Frente a la agobiante sensación de inseguridad no queda otro remedio que la mano dura. Esta tosca receta, que jamás ha funcionado, reaparece una y otra vez, ominosamente, en cada elección. Por fortuna, en México no ha surgido una ultraderecha que exija abiertamente políticas represivas, pero no escasean sectores que, agotados de tanta barbarie, parecerían dispuestos a abrazar medidas radicales. Tal vez este ha sido el burdo planteamiento que ha llevado a Xóchitl Gálvez -y, en menor medida, a Javier Álvarez Máynez-, a sugerir políticas cercanas a las empleadas en El Salvador por Nayib Bukele, uno de los líderes más populares del planeta y, a la vez, otro de esos caudillos populistas que se han propuesto socavar la democracia desde dentro justificando la violación sistemática de los derechos humanos.

La propuesta de la candidata de la alianza opositora de aumentar a medio millón el número de efectivos de la Guardia Nacional y sobre todo la de construir una megaprisión provienen de este irresponsable intento por introducir a Bukele en la campaña electoral. (Álvarez Máynez lo hizo de otro modo, al afirmar que buscaría una estrategia de seguridad semejante a la del presidente salvadoreño, aunque sin violar los derechos humanos: un contrasentido equivalente a apoyar las políticas de Hitler sin el antisemitismo o las de Stalin sin el gulag). La idea de Gálvez -o la de sus asesores calderonistas- de seguro fue lanzar la provocación al aire para medir su impacto y, en su caso, escorarse aún más a la derecha en estos temas.

La candidata opositora se encuentra, de por sí, en un atolladero en temas de seguridad: por un lado, denuncia la militarización de la 4T al tiempo que defiende la emprendida por Calderón, mientras por el otro critica a AMLO por su supuesta política de abrazos y no balazos, todo ello al tiempo que se rodea de antiguos colaboradores del expresidente panista, del cual a su vez intenta distanciarse al sostener que no emprenderá otra guerra contra el narco, como si no viviéramos en medio de ella desde el 2006.

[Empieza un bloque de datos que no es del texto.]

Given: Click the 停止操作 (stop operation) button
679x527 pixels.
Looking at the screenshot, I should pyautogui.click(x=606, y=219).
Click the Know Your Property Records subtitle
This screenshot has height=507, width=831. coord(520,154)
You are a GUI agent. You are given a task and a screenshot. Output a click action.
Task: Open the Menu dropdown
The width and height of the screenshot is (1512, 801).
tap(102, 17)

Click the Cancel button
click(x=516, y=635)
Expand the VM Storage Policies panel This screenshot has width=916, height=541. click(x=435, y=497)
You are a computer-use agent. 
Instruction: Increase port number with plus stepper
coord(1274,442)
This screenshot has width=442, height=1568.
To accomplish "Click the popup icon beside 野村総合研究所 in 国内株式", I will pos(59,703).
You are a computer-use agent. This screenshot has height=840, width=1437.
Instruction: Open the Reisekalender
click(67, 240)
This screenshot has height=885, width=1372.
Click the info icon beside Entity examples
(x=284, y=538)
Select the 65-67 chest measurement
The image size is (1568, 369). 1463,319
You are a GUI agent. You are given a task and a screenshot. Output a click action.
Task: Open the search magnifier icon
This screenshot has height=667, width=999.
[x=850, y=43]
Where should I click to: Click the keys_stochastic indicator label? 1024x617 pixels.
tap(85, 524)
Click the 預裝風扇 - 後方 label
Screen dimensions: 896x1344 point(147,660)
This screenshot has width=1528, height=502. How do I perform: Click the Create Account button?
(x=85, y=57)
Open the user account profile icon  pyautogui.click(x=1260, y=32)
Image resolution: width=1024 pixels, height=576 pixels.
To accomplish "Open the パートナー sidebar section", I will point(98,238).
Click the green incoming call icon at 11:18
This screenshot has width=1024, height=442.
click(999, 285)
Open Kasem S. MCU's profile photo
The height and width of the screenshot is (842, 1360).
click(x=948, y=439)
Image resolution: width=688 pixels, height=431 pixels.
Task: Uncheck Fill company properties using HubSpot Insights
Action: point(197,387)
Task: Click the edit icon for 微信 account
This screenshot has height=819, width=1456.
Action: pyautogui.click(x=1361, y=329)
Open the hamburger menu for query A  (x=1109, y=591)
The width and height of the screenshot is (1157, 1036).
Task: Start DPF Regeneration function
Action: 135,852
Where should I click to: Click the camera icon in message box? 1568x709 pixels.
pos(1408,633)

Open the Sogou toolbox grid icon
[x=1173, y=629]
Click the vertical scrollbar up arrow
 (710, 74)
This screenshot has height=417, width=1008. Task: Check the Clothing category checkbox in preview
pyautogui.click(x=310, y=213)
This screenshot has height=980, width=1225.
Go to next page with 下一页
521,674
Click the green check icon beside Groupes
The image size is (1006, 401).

Un batiburrillo en el que se empantana aún más con su megacárcel. Al parecer, Gálvez sigue sin darse cuenta de que en México la justicia no existe, en buena medida porque, a lo largo de tres sexenios, el PAN y el PRI se negaron a reformarla. La mayor parte de quienes se hallan entre las rejas son personas de bajos recursos que ni siquiera han sido juzgadas, sometidas a la execrable prisión preventiva auspiciada por Calderón, exacerbada por López Obrador y defendida asimismo por Sheinbaum. Nada puede hacerle más daño a nuestro país que bukelizarlo: imitar al salvadoreño en busca de popularidad equivale a pactar con el diablo de la tiranía.